Stored items:

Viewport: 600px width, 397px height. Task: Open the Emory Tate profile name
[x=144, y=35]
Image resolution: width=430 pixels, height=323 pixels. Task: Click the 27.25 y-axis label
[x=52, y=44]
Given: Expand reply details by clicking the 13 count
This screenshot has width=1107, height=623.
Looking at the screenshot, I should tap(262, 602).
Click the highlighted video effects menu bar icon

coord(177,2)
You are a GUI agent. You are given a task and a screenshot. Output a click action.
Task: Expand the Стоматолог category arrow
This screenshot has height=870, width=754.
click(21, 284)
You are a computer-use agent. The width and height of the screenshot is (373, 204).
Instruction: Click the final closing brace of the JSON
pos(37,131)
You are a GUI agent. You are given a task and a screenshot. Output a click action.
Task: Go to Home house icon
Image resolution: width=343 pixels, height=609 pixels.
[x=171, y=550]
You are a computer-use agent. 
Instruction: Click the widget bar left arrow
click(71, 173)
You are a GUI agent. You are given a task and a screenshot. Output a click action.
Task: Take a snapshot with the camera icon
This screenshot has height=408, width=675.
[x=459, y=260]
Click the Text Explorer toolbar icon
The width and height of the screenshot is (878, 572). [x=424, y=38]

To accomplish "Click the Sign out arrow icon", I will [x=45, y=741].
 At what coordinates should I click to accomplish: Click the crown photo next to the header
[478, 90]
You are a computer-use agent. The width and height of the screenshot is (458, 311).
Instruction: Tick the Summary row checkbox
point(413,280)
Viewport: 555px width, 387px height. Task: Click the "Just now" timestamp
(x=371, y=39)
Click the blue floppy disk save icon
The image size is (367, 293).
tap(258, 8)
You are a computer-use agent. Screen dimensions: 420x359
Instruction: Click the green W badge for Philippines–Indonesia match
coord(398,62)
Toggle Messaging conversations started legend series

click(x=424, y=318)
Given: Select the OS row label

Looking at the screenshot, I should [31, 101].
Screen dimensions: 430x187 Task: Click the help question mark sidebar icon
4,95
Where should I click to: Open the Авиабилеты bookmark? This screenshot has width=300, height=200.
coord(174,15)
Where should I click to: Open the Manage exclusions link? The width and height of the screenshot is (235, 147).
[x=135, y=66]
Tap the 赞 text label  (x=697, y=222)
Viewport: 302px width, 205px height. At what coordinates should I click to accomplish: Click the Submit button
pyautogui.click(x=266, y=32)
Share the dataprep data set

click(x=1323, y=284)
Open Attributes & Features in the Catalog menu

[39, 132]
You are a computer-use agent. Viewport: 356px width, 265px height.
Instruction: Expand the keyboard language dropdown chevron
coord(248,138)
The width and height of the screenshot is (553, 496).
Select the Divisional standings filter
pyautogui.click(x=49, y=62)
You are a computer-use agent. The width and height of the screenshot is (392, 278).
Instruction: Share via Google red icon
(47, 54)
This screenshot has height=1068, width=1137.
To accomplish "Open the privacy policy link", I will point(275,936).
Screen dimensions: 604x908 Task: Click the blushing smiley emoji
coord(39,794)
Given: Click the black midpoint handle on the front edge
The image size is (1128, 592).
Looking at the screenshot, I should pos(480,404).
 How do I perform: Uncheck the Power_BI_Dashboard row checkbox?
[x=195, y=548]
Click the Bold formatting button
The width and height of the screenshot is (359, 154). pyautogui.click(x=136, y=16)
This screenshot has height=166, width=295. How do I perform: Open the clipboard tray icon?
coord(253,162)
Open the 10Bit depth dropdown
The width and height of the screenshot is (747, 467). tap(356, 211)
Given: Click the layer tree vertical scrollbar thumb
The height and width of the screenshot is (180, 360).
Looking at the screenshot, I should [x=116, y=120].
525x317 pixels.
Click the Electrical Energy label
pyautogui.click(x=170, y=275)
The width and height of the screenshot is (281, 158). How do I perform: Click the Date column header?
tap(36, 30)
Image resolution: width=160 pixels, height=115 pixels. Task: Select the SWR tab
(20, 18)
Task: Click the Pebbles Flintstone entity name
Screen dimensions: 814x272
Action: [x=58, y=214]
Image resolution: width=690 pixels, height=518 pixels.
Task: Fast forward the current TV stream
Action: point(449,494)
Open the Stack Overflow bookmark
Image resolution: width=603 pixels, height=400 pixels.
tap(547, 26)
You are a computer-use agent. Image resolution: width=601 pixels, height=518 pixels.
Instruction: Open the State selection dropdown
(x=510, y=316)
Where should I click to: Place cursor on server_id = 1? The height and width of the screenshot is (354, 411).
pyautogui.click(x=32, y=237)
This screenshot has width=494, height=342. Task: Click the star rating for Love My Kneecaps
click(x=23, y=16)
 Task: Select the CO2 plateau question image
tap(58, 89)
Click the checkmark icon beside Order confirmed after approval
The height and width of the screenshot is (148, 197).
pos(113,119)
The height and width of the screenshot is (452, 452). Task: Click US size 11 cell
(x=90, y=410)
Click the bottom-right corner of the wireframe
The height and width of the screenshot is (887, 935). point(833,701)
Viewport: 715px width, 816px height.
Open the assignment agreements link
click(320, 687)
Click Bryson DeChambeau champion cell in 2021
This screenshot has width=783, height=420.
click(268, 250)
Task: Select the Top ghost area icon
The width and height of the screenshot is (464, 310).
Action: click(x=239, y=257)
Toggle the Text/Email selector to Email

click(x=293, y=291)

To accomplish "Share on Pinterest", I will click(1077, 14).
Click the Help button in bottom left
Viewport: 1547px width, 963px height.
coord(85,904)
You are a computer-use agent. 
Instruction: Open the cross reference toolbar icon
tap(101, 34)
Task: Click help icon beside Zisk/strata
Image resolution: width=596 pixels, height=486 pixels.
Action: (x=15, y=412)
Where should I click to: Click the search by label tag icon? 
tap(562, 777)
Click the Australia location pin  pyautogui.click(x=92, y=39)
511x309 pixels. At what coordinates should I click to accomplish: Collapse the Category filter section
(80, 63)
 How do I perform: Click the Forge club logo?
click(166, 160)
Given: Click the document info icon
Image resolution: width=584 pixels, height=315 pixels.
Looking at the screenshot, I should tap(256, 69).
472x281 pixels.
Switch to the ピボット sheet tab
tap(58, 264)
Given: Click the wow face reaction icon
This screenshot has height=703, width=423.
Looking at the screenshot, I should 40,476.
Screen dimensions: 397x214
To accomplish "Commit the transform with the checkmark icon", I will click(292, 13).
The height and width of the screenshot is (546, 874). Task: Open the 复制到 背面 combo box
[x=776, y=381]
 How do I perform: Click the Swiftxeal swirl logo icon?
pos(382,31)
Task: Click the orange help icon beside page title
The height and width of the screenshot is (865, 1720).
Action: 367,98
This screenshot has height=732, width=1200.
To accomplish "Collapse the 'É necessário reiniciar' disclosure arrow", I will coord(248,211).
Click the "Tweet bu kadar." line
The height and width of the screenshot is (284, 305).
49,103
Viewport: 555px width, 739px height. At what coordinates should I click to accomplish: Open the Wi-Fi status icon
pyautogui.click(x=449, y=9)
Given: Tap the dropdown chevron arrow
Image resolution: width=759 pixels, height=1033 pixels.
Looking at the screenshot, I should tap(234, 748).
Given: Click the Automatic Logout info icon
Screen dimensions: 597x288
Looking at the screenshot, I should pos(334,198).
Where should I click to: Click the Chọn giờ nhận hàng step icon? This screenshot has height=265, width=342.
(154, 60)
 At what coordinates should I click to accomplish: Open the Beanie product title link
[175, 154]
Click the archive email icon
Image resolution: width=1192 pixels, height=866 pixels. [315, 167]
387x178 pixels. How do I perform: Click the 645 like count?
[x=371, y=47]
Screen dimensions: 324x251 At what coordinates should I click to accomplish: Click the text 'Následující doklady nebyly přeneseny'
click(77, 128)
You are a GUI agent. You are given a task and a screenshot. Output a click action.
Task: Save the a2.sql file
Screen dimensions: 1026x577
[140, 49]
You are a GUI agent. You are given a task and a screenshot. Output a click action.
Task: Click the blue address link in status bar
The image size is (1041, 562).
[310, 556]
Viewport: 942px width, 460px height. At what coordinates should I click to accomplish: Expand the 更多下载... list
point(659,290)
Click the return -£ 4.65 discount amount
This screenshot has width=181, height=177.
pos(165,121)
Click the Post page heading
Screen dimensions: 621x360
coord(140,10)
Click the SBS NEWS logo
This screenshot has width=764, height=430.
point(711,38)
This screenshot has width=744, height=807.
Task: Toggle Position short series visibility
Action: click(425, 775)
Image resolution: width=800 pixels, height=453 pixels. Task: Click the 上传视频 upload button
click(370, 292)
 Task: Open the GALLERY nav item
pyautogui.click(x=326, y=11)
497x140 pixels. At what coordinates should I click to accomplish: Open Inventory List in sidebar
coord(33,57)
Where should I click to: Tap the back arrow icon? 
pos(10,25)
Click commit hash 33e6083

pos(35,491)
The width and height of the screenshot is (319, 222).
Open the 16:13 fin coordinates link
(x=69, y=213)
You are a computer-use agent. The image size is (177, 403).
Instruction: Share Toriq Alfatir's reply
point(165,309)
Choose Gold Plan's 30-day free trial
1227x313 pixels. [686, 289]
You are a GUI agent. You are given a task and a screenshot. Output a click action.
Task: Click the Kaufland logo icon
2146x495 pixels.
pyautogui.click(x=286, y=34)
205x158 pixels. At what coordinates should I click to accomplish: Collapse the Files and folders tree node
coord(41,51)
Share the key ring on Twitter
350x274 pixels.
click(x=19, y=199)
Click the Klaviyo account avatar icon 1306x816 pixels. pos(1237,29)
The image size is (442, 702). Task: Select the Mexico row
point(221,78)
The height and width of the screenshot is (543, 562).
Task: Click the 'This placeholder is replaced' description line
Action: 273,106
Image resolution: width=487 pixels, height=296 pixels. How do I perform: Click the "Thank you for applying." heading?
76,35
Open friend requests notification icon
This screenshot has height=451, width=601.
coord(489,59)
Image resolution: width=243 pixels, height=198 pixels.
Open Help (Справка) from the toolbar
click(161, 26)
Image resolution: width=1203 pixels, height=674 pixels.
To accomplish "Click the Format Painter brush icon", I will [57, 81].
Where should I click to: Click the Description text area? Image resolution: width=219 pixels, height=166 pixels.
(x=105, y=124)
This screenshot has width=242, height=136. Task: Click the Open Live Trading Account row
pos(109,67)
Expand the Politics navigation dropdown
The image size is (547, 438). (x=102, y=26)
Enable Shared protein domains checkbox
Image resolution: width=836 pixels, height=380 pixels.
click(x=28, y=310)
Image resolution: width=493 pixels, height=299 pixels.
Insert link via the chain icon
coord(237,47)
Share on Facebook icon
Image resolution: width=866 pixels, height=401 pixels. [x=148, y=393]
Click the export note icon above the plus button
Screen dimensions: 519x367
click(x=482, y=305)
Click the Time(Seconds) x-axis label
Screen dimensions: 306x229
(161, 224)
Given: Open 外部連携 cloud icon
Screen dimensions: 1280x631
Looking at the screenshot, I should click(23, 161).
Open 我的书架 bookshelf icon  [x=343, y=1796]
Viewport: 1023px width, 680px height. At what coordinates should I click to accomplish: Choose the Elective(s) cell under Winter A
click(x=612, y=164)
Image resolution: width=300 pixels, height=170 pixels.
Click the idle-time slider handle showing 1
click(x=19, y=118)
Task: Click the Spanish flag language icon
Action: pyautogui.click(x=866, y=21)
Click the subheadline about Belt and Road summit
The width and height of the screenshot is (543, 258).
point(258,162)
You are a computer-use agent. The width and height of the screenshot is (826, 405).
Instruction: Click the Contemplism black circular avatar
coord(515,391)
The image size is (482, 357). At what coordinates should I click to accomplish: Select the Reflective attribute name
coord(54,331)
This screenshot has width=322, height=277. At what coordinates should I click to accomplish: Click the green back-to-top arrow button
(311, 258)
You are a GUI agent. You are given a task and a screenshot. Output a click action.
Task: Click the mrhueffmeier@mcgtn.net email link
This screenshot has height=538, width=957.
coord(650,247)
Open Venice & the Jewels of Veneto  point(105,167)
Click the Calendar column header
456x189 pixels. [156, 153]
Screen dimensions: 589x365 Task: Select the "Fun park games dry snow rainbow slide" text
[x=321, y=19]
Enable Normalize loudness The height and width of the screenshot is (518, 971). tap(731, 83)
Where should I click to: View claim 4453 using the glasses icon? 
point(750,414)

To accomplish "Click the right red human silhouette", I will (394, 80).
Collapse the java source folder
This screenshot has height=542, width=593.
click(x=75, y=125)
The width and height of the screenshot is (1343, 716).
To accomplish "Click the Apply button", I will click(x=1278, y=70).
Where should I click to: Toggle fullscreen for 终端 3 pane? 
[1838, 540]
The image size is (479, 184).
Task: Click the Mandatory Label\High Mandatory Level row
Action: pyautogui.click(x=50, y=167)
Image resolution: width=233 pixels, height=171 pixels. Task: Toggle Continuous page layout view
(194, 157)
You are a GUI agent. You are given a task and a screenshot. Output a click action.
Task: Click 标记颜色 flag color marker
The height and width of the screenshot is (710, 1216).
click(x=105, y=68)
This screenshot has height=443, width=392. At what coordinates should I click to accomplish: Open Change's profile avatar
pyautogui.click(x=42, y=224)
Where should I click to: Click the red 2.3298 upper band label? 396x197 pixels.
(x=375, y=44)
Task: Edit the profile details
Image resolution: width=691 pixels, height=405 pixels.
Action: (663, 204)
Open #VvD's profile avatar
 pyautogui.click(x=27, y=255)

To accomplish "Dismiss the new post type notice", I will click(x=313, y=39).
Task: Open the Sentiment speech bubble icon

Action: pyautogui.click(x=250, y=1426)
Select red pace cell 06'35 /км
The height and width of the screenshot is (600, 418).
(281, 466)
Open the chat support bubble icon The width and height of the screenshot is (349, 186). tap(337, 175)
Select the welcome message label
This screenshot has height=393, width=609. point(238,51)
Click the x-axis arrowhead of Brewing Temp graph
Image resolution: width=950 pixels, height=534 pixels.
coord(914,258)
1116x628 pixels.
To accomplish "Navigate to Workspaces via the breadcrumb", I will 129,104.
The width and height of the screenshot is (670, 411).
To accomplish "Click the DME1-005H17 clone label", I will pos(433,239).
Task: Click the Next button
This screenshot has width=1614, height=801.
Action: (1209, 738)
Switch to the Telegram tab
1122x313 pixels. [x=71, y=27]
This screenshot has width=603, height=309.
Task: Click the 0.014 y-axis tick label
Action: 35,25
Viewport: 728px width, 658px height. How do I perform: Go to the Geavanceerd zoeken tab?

**GOAL OF THE EXERCISE**:
In the lines above, locate the string "with". Copy every line where it occurs.

**YOUR RESPONSE**:
Task: Take a snapshot with the camera icon
To accomplish "Commit the transform with the checkmark icon", I will click(292, 13).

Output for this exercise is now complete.